9. There may be cases in which the root cause of the crime
would be the rival claims over immovable property in respect of which
one party may allege that his counterpart has criminally trespassed and
resorted to further physical assault and violence. The defence in such
cases might rest upon the plea that the property concerned would be
either in the exclusive possession of the accused, or in the joint
possession of the accused, along with aggrieved person, and hence there
was no need for the accused to commit criminal trespass upon the
property remaining in his possession. There would be yet another type of
cases where the properties of the accused and the aggrieved persons
would be lying either contiguously or in close proximity so that the exact
place of occurrence would be the subject matter of dispute with
reference to its possession. In such cases, it is incumbent upon the
prosecution to bring home the requisite evidence by way of title 2025:KER:73141 Crl.R.P.Nos.87/2021 & 215/2021
documents, revenue records, plans, and also assertion by way of oral
testimony of the persons concerned, to show that the accused entered
into the property remaining under the possession of the affected
persons, and resorted to the objectionable acts. But the same degree of
proof of possession cannot be insisted in those cases where the persons
facing criminal prosecution had no reason at all to enter into the property
of the aggrieved persons, except for meeting the persons aggrieved by
the offence. In such cases, where the nature of the case, as revealed by
the records, makes it clear that the accused are total strangers to the
place where the offence was committed, there is no point in saying that
the prosecution ought to have brought forth the title documents, revenue
records, plans etc., as documents proving the possession of the
aggrieved persons, or that the aggrieved persons should have testified
specifically pointing to their possession over the property where trespass
was committed; in the same manner as that of a civil suit where the
possession is the matter in issue. It would be enough in such categories
of cases, if the evidence of the aggrieved persons, when considered in
totality, would show that the accused entered into their property and
resorted to violence. The oral testimonies of such witnesses about the
entry of the accused into their property and indulging in violence, would 2025:KER:73141 Crl.R.P.Nos.87/2021 & 215/2021
bring home the requirement of criminal trespass as envisaged under
Section 441 IPC.
10. In the case on hand, none of the accused are having a
contention that they are in joint possession of the property where the
offence was committed, along with PW1 to PW3. Nor had the accused
got a case that they are having property in close proximity or contiguous
with the property of PW1 to PW3 so that it would be difficult to ascertain
whether the exact place where the offence was committed came within
the possession of the accused or aggrieved persons.
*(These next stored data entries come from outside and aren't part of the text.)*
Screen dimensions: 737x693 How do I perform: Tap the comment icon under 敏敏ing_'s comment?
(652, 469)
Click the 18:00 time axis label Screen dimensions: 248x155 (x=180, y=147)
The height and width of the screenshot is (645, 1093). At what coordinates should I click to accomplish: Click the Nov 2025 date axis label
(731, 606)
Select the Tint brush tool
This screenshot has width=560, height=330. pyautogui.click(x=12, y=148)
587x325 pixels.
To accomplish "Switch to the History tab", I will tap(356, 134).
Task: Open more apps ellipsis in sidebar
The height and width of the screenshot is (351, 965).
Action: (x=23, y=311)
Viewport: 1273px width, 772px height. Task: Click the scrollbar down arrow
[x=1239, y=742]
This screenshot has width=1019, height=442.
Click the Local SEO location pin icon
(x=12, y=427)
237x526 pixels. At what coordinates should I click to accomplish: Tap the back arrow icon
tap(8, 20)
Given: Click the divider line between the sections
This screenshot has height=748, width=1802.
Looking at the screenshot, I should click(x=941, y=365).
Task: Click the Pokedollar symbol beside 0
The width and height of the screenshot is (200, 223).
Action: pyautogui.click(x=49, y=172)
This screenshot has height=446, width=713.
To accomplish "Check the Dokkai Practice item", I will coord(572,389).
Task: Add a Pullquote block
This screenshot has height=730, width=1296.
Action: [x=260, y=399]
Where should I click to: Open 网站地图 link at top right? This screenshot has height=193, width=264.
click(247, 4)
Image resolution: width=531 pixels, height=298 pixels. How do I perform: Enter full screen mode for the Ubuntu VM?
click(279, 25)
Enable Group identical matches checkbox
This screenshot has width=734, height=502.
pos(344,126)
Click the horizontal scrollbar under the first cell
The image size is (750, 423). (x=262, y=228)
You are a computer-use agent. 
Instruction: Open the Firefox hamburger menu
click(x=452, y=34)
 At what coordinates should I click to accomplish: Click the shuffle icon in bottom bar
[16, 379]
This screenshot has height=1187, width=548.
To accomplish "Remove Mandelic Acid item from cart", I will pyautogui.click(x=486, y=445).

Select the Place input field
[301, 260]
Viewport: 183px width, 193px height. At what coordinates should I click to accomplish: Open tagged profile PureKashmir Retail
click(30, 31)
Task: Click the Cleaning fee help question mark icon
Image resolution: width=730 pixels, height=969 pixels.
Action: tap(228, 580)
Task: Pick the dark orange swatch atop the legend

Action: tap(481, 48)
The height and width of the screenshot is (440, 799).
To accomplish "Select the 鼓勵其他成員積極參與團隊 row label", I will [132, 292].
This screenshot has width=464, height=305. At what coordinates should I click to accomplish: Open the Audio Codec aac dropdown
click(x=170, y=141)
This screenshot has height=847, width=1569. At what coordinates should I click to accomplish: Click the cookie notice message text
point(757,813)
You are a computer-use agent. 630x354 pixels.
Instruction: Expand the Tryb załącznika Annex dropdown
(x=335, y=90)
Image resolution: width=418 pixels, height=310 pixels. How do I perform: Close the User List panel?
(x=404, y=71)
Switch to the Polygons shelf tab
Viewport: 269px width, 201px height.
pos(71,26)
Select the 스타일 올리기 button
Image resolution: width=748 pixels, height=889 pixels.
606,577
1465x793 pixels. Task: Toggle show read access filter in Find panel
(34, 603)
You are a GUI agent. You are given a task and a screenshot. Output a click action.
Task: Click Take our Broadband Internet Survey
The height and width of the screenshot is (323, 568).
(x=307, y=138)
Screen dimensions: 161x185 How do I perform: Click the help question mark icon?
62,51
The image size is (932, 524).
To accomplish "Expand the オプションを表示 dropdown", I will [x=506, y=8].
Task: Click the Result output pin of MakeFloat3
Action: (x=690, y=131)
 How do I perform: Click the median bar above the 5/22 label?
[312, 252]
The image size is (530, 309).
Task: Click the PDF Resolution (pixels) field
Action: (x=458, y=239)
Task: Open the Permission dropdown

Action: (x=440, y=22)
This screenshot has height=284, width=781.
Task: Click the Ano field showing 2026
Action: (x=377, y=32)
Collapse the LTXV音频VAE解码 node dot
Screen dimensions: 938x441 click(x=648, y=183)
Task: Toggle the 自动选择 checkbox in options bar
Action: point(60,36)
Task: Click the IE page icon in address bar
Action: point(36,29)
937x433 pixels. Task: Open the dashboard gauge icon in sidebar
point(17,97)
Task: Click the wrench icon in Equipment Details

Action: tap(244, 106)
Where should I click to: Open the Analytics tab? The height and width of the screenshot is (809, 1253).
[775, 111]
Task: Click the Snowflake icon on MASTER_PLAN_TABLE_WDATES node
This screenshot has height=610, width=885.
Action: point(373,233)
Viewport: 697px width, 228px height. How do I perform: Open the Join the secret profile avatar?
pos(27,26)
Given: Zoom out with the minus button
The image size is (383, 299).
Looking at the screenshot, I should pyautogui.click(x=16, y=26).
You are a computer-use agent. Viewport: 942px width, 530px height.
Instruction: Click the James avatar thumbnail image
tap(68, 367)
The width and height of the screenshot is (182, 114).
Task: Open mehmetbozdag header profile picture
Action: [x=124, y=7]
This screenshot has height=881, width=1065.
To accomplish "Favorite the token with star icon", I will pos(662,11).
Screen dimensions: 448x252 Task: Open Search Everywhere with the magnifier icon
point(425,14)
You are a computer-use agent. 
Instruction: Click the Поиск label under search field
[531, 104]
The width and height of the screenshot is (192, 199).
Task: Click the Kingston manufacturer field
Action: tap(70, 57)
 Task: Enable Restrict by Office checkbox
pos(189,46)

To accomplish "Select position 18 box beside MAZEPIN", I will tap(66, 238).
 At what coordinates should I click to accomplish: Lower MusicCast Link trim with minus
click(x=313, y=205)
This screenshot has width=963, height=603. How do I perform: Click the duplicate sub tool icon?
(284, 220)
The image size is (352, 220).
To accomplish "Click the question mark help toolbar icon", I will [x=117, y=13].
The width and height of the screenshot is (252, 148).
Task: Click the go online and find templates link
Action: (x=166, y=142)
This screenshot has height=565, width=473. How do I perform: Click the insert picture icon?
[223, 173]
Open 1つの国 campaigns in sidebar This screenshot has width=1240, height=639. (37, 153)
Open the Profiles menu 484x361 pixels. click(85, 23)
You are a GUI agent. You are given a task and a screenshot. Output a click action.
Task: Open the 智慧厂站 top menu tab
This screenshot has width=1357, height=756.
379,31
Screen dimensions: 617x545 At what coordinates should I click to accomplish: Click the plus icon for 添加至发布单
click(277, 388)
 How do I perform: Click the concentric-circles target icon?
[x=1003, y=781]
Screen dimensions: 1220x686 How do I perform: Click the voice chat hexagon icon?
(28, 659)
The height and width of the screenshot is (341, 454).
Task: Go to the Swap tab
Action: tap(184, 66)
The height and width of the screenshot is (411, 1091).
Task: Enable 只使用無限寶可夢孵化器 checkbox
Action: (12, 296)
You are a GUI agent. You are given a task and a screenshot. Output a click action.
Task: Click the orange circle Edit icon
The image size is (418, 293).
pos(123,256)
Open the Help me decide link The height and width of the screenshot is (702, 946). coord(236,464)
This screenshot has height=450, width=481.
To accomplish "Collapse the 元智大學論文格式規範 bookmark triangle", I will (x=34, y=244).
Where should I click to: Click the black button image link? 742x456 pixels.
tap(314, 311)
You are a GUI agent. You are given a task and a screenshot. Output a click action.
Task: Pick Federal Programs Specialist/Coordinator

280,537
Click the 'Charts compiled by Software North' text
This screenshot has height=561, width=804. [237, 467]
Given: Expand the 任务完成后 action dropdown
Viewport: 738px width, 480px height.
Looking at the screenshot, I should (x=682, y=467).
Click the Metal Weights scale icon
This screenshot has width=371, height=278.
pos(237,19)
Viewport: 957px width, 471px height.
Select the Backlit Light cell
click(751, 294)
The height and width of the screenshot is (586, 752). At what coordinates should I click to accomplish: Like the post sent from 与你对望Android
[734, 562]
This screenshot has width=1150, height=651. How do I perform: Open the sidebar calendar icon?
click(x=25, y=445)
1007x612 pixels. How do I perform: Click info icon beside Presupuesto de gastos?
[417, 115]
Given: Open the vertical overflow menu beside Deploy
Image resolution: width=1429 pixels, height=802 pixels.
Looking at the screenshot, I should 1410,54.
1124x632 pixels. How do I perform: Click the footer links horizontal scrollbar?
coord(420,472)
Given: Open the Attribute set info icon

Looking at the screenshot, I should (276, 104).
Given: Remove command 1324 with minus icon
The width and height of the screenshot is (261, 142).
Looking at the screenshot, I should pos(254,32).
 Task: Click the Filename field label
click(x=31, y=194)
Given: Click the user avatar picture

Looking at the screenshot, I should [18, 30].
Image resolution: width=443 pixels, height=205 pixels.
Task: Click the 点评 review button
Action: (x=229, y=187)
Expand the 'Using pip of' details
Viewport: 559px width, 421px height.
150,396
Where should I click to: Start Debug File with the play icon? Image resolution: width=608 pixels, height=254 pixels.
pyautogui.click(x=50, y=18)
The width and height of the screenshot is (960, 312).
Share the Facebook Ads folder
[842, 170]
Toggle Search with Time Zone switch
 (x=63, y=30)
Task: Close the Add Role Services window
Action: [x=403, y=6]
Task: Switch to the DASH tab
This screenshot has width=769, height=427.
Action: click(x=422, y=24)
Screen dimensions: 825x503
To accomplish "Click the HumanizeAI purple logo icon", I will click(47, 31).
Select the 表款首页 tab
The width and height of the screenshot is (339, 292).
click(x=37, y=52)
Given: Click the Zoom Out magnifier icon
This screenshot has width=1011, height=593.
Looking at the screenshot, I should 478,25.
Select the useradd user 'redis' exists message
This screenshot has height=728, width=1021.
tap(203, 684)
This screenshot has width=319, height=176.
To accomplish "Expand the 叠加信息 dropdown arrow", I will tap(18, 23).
On the other hand,
it is the specific case of the prosecution that the accused who came to
the residential house of PW1 to PW3, where they were having no
business at all, had committed criminal trespass into that house and
resorted to violence by causing hurt to PW1 to PW3 with the use of
dangerous weapons. In such a case, there is absolutely no merit in the
argument that the prosecution ought to have produced the possession
certificate showing the possession of the aforesaid residential property of
PW1 to PW3. So also, it cannot be said that PW1 to PW3 ought to have
stated in explicit words that the house where the accused resorted to
physical violence upon them, remained under their possession. As far as
the present case is concerned, the evidence adduced by PW1 to PW3 2025:KER:73141 Crl.R.P.Nos.87/2021 & 215/2021
would make it abundantly clear that, while the above three witnesses
were sitting at the front portion of their house, at about 10:00 p.m., on
the date of the crime, the accused criminally trespassed into their house
with dangerous weapons and resorted to physical violence by inflicting
bodily harm upon them, and also causing destruction to their household
property. The oral evidence adduced by PW1 to PW3 in the above regard
would suffice to establish their possession over the residential property
upon which the accused had criminally trespassed and resorted to the
commission of the crime.
11. Relying on the decision rendered by a learned Single Judge of
this Court in Sivan v. State -CI of Police, Devikulam [2025 KHC
Online 1022] , the learned counsel for the petitioners argued that in
the absence of evidence regarding the ownership or possession of the
property, it is not possible to substantiate the ingredients of criminal
trespass. The aforesaid decision has been rendered by the learned Single
Judge by following the Division Bench decision of this Court in Anil
Kumar v. State of Kerala [2024 KHC 223]. Anil Kumar's case
(supra) was a case where the house in which the crime was committed
admittedly remained under the joint possession of the accused, deceased
and PW2 and PW5. It is under the above peculiar set of facts where the 2025:KER:73141 Crl.R.P.Nos.87/2021 & 215/2021
witnesses, deceased and the accused were living jointly in the same
house, that the Division Bench held that it cannot be said that the entry
of the accused into such a house would be unlawful and amounts to
criminal trespass. Thus, the law laid down by the Division Bench in Anil
Kumar's case (supra) has absolutely no applicability in the facts and
circumstances of the present case. It is also pertinent to note that the
facts of the aforesaid case (Sivan v. State), in which the learned Single
Judge has rendered the judgment, are totally different from the facts and
circumstances of the case on hand. It is clear from paragraph No.11 of
the judgment rendered by the learned Single Judge in Sivan's case
(supra) that the property of the accused in that case existed at a
distance of just five meters away from the house of the injured persons.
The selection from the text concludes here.